##### DATA PROVIDED #####
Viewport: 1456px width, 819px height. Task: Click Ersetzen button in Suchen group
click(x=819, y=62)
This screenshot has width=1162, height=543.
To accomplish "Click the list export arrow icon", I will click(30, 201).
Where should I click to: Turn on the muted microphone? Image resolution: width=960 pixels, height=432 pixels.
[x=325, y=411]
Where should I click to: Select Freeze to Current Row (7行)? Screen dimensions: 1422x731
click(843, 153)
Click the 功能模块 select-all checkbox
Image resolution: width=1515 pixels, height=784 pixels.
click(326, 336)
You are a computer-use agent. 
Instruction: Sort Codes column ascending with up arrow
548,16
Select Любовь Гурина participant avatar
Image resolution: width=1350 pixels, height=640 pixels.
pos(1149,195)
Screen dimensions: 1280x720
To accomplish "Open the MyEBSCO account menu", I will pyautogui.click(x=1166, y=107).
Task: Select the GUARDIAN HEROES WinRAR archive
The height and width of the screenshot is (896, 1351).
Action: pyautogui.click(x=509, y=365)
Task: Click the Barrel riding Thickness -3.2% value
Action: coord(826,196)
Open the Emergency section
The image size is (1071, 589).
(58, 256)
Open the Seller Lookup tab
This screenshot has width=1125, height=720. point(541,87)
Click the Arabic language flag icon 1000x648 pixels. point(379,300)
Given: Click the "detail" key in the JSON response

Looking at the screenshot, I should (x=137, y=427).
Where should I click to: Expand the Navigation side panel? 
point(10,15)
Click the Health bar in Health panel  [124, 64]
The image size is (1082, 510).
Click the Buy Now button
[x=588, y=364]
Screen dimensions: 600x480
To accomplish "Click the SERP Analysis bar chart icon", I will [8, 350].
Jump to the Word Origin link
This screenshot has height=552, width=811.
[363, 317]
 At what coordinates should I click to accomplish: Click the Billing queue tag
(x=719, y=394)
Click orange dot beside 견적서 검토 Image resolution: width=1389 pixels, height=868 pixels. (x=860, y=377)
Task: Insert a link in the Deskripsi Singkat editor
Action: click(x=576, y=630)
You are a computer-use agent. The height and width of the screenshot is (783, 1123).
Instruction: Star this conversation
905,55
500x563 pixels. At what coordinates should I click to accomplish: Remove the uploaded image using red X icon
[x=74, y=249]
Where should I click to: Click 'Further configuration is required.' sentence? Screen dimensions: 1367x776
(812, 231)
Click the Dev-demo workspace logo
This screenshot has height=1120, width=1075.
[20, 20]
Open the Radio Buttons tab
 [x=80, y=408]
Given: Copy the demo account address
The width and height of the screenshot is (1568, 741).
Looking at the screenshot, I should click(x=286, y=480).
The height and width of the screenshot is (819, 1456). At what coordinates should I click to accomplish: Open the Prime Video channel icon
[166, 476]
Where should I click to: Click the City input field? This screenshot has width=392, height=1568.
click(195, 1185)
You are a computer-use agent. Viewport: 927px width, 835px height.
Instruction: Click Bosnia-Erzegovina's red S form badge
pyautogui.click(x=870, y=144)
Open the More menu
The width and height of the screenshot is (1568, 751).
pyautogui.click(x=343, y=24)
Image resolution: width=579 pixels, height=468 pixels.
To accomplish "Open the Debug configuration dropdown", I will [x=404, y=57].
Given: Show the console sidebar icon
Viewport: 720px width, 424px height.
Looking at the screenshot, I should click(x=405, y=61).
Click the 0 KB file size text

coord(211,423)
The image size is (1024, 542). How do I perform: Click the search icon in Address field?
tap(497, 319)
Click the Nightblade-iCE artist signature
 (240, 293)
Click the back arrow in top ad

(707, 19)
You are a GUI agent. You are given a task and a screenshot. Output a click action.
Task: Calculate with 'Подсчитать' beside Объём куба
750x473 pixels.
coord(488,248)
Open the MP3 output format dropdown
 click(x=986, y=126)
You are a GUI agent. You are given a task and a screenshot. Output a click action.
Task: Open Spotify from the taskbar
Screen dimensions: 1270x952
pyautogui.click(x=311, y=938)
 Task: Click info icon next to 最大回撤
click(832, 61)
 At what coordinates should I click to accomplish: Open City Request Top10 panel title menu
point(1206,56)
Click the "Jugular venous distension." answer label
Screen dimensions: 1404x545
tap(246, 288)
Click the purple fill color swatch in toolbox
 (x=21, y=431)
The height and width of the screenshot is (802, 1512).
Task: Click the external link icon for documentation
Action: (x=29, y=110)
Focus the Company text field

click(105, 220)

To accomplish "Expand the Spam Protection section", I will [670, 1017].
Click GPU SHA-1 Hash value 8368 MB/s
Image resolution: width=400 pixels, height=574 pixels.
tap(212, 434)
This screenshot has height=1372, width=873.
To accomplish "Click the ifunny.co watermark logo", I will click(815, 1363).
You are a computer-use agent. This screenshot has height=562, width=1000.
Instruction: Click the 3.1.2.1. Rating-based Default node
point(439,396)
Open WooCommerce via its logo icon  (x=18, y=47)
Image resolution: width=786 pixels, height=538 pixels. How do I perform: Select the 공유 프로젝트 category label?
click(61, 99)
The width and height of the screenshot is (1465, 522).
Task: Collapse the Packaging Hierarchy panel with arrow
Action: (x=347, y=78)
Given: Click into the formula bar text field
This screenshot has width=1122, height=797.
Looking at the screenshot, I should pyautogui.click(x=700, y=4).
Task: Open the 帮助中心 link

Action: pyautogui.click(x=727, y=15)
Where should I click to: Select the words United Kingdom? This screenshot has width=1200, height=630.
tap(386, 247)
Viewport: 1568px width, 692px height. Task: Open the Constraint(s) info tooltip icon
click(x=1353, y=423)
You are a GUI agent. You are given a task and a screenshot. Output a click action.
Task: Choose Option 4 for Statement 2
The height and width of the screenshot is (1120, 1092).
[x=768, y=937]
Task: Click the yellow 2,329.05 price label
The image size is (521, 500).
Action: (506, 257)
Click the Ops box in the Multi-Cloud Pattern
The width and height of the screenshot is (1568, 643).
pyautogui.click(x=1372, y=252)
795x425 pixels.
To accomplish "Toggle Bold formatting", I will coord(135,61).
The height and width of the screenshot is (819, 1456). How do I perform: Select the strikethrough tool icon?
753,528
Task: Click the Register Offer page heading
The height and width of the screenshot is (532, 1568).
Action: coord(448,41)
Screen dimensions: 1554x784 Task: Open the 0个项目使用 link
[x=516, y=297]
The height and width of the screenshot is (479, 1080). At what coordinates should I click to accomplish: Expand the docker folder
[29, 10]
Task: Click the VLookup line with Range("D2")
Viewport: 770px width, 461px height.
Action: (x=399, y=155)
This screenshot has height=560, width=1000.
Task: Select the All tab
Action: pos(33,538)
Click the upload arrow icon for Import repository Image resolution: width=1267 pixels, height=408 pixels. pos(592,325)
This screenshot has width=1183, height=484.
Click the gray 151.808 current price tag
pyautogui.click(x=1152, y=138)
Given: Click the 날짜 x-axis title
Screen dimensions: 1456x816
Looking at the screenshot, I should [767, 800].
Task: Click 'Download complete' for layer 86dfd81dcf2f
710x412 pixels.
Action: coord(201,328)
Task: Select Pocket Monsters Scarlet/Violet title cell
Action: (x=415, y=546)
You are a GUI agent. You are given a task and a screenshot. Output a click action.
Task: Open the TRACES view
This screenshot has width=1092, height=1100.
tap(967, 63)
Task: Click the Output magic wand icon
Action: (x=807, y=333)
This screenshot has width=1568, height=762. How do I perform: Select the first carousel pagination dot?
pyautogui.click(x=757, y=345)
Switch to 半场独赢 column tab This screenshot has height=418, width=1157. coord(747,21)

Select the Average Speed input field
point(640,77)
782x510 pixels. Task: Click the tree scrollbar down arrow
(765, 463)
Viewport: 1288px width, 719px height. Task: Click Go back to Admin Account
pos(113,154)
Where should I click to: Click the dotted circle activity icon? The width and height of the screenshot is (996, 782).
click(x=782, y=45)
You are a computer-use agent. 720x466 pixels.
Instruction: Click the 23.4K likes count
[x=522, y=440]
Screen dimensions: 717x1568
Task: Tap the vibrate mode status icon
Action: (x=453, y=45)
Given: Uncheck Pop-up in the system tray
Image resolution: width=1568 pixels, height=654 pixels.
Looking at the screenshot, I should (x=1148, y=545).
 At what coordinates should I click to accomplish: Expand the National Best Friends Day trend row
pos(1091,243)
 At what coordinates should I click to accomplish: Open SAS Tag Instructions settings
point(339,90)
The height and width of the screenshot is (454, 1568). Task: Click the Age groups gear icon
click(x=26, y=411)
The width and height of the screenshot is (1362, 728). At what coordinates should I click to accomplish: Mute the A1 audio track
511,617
#####
■ TASK BRIEF: Of the lines above, extract only those from the line with "Click GPU SHA-1 Hash value 8368 MB/s" to the line with "Open WooCommerce via", both included, exactly as written.

■ OUTPUT FOR THIS TASK:
Click GPU SHA-1 Hash value 8368 MB/s
Image resolution: width=400 pixels, height=574 pixels.
tap(212, 434)
This screenshot has height=1372, width=873.
To accomplish "Click the ifunny.co watermark logo", I will click(815, 1363).
You are a computer-use agent. This screenshot has height=562, width=1000.
Instruction: Click the 3.1.2.1. Rating-based Default node
point(439,396)
Open WooCommerce via its logo icon  (x=18, y=47)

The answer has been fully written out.